Basal cell carcinoma (BCC) is the most common form of skin cancer, with predominantly local malignancy. The high incidence especially in elderly patients, together with the increase of the global median age, make BCC a relevant public health issue representing about 80% of non-melanoma skin cancers (1).

Recently, new therapies have been approved for locally advanced disease, not suitable for surgical resection and/or radiotherapy, with good global results. Among these, there are vismodegib and sonidegib, two drugs that act inhibiting the Hedgehog (Hh) signaling pathway, one of the principal mechanisms involved in the complex molecular pathogenesis of this disease (2, 3).

Given the high incidence of BCC in immunocompromised patients, some studies were conducted to understand the local immune response elicited by the tumor, as well as the immunological modifications consequent to Hh pathway inhibition therapy.

In this review, we summarize the main features of BCC, its immunological findings, and the immune response to the treatment with the two approved Hh pathway inhibitors, vismodegib and sonidegib.

Basal Cell Carcinoma

BCC originates from the basal cell layer of the epidermis, in which cells are constantly dividing to replace lost elements. Specifically, some studies aimed to determine the precise origin cell of BCC have identified a stem cell associated to hair follicle (4).

Many risk factors are well-known to promote BCC: UV light exposure, especially in low Fitzpatrick skin phototype people; personal history of skin cancer; older age; male sex; and exposure to certain chemicals (arsenic, coal tar, and other industrial compounds), photosensitizing drugs, or radiations (58).

Face, neck, and in general photo-exposed skin areas are the most involved sites of development of BCC, even if not exclusive.

Preferred therapies are surgical (classical excision, Mohs surgery, electrosurgery, cryosurgery, laser surgery), or locoregional treatment (radiation, photodynamic therapy, and topical drugs). When systemic therapy is required (for cases ineligible for local, surgical, or radiation therapy), Hh pathway inhibitors and the immunocheckpoint inhibitor cemiplimab are available and indicated (2, 3, 9).
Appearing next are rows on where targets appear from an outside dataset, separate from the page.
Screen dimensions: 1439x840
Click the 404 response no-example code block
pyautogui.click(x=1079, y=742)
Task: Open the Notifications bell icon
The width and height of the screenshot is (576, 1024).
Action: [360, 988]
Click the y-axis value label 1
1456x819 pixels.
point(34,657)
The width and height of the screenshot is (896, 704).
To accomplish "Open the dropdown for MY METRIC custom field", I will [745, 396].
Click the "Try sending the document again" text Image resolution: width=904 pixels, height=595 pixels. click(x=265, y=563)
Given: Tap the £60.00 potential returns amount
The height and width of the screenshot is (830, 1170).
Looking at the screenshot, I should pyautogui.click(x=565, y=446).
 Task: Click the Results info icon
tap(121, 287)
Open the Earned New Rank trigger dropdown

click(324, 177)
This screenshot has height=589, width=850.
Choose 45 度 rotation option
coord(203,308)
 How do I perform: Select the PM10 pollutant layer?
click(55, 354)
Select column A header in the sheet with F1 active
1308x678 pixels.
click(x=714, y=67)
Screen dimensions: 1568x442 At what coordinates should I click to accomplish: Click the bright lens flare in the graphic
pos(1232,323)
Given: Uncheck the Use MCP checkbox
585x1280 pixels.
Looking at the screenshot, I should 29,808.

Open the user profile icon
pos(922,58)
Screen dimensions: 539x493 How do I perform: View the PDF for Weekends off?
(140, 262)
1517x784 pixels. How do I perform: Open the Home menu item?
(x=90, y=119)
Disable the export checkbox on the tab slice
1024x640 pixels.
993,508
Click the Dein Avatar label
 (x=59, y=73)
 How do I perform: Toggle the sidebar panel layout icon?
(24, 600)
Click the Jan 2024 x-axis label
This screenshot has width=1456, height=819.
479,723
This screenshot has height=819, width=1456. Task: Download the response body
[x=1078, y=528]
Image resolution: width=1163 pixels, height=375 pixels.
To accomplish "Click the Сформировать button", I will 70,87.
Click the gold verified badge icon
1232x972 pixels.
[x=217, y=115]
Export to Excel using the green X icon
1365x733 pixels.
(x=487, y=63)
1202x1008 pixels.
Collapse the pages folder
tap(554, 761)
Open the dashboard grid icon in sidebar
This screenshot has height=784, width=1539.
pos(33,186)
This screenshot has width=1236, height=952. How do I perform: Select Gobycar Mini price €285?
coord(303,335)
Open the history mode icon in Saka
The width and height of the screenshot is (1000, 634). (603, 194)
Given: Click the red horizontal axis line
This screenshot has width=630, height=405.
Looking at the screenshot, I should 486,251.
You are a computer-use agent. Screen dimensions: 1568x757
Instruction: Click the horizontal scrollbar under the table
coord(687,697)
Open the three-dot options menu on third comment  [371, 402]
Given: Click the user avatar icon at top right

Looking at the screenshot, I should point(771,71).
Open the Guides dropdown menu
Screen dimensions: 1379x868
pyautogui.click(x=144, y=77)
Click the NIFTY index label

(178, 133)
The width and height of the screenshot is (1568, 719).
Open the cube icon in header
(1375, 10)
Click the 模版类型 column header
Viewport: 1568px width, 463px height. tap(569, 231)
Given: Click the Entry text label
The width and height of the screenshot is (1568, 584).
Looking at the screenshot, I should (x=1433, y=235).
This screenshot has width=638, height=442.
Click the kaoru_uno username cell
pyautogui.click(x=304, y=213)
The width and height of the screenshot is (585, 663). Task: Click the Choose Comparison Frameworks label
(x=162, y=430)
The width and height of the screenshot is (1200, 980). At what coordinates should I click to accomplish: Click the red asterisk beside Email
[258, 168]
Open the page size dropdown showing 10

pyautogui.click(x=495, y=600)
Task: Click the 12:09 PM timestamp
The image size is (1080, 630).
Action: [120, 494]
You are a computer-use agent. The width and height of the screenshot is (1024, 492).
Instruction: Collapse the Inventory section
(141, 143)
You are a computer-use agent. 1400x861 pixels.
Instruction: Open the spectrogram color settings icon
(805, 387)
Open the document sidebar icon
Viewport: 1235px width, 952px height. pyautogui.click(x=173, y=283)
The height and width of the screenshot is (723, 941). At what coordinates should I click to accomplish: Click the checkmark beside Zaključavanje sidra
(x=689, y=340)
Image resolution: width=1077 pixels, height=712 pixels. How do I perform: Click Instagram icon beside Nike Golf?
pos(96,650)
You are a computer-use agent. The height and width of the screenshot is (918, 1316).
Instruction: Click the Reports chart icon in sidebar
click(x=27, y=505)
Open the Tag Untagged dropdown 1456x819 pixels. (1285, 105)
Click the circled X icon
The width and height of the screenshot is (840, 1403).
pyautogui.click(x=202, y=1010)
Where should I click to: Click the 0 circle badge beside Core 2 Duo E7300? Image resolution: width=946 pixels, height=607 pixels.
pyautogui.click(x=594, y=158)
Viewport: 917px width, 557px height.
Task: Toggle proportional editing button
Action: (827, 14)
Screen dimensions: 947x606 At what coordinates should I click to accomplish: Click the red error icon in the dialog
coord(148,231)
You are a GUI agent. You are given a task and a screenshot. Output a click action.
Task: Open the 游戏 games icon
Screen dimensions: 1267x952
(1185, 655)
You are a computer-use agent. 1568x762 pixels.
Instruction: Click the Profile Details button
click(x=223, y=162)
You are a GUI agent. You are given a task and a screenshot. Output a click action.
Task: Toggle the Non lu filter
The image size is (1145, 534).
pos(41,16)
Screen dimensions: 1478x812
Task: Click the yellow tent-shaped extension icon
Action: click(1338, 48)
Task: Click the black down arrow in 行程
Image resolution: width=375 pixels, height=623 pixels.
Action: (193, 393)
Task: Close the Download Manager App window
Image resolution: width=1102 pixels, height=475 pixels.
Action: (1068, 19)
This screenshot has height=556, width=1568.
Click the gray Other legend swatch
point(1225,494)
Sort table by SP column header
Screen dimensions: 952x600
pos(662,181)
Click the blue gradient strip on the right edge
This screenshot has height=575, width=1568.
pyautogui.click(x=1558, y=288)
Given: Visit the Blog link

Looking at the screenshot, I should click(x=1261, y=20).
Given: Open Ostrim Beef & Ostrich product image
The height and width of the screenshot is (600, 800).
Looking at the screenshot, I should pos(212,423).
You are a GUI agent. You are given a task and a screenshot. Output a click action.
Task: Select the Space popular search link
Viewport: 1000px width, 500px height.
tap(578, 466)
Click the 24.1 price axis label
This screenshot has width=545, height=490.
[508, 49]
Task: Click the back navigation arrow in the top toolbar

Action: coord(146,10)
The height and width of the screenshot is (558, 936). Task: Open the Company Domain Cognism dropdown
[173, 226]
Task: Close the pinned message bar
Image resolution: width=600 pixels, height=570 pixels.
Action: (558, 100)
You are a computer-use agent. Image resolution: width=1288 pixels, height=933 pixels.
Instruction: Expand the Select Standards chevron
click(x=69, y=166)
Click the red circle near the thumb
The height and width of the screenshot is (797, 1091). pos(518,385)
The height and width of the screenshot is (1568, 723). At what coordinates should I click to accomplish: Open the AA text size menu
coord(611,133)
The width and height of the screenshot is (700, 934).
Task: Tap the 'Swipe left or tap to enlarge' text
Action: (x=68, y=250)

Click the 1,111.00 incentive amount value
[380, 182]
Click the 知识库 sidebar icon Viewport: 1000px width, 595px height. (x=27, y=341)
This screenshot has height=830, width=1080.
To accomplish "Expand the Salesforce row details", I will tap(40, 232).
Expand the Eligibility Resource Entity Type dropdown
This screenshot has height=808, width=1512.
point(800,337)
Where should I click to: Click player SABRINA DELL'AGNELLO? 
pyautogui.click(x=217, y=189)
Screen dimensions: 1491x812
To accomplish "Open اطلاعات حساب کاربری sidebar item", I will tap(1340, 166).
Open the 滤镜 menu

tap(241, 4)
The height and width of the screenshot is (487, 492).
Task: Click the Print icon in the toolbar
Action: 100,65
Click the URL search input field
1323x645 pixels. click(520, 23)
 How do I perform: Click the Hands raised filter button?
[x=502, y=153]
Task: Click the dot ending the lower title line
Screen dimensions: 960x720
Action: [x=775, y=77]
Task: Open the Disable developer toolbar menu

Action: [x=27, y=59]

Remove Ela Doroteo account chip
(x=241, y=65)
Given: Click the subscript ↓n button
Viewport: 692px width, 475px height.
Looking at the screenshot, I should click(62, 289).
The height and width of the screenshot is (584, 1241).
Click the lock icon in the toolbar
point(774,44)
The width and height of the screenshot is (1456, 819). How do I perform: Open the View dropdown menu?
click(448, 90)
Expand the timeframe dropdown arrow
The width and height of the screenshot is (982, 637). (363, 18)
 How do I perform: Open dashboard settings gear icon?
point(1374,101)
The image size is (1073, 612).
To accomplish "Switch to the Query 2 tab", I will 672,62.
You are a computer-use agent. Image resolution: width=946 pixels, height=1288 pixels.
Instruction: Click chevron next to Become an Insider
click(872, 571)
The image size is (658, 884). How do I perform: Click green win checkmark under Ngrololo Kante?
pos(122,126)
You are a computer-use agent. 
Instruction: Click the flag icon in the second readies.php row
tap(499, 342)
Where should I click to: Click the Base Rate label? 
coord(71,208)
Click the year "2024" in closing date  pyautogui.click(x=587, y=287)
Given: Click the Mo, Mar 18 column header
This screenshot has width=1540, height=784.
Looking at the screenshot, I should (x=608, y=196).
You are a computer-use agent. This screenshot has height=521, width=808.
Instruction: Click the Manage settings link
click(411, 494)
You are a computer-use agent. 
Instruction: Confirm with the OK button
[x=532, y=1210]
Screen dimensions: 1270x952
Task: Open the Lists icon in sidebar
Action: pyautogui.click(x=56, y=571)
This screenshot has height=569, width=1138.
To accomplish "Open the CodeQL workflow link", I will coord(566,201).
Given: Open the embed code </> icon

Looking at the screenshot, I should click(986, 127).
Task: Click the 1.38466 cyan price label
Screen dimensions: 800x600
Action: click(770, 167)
Pathology and Pathogenesis

Typically, BCCs are composed of small ovoid or round basaloid cells clustered in cords, trabeculae, islands, or nests, with peripheral palisading cells, and haphazard arrangement of centrally located cells. Intratumoral and stromal deposition of mucin, apoptotic cells and mitotic figures could be also observed, while perineural invasion is associated with a more aggressive disease (10, 11).

Based on the main growth pattern, different morphological subtypes have been described: nodular, superficial, cystic, infundibulocystic, pigmented, adenoid, fibroepitheliomatous, as well as the more aggressive basosquamous, micronodular, infiltrative, and sclerosing/morpheaform. Indeed, many cases share overlapping features of these different variants.

The molecular pathogenesis of BCC is complex and involves both sporadic somatic mutations and inherited genetic susceptibility (1214). Sporadic mutations more frequently dysregulate Hh signaling pathway, an important pathway involved in many developmental and tissue homeostasis processes, affecting PTCH1 gene in more than 85% of cases and SMO in about 10% of cases (15, 16). Some genodermatosis and other rare diseases include the development of multiple BCC among their phenotype. Among these, the most relevant for the high incidence of multiple BCC is the Gorlin-Goltz syndrome, a rare autosomal dominant genodermatosis caused by a germline mutation in PTCH1 (17).

Hedgehog Pathway

The pivotal role played by Hh pathway in basal cell proliferation, as well as its activation in BCCs, has been described since its discovery in 1980s (18, 19). Its biological relevance is further emphasized by the fact that it is phylogenetically well conserved in its entirety. This pathway appears essential for normal embryonic development, but in adults remains active for maintenance, renewal, and regeneration functions in the skin, hair follicles, and stem cells (20).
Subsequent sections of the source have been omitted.